__Source material__.
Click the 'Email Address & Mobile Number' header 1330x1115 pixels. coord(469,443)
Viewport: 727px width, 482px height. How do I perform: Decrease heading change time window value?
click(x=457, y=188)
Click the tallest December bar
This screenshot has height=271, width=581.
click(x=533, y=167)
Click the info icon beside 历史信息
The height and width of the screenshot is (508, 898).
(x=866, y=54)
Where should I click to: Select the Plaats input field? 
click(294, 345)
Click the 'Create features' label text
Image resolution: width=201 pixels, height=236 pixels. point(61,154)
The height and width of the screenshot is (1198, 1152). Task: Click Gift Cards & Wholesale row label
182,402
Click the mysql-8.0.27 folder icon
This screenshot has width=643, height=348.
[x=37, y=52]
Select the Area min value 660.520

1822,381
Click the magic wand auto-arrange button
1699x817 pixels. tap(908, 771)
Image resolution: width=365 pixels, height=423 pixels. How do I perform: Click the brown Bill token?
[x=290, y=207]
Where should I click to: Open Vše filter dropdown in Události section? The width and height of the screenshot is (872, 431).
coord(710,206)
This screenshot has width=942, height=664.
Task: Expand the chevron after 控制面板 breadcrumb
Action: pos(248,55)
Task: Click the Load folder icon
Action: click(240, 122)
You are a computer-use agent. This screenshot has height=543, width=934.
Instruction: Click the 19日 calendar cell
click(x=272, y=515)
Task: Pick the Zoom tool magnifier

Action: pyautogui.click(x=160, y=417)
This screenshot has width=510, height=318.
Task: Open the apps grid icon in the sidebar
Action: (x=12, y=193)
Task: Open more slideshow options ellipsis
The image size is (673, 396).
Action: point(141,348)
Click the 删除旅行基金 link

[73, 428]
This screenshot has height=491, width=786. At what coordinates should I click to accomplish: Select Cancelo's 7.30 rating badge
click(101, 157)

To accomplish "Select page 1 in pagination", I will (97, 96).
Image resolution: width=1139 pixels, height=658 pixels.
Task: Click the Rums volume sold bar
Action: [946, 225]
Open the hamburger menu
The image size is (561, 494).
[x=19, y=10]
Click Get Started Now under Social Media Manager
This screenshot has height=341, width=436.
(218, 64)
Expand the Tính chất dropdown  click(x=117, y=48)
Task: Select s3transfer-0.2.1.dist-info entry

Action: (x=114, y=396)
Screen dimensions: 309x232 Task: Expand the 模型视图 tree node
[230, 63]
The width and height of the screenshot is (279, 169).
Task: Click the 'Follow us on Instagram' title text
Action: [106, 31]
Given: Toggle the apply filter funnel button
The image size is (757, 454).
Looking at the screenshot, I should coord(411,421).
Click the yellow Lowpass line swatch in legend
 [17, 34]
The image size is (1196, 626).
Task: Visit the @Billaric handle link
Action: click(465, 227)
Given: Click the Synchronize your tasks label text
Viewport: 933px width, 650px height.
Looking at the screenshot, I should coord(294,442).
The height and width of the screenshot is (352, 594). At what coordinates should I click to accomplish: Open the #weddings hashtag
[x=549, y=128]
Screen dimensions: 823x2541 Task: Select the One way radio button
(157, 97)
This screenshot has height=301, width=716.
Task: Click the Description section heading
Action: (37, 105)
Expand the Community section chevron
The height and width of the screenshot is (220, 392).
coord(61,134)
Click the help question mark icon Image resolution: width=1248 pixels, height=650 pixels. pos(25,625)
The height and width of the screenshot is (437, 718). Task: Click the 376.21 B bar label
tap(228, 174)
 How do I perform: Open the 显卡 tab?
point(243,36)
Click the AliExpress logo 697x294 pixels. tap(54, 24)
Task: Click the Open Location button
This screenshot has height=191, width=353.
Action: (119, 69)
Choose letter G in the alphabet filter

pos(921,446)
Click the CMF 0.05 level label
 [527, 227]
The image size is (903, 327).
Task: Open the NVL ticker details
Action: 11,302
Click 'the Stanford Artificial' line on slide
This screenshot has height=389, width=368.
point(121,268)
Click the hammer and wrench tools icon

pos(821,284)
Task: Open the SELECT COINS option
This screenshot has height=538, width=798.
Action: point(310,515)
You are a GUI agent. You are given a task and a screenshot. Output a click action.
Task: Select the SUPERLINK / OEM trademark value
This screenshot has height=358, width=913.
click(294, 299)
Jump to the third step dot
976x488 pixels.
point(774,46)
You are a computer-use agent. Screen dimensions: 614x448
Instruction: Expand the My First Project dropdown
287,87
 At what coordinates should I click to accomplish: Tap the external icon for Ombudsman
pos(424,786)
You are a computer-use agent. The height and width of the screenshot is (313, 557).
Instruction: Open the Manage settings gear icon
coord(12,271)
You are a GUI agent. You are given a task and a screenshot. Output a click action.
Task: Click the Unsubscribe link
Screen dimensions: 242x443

__Directions for this task__.
In the material above, show every line where the word "computer" turns up.

__Exercise response__.
You are a computer-use agent. This screenshot has height=543, width=934.
You are a computer-use agent. Screen dimensions: 614x448
You are a computer-use agent. The height and width of the screenshot is (313, 557).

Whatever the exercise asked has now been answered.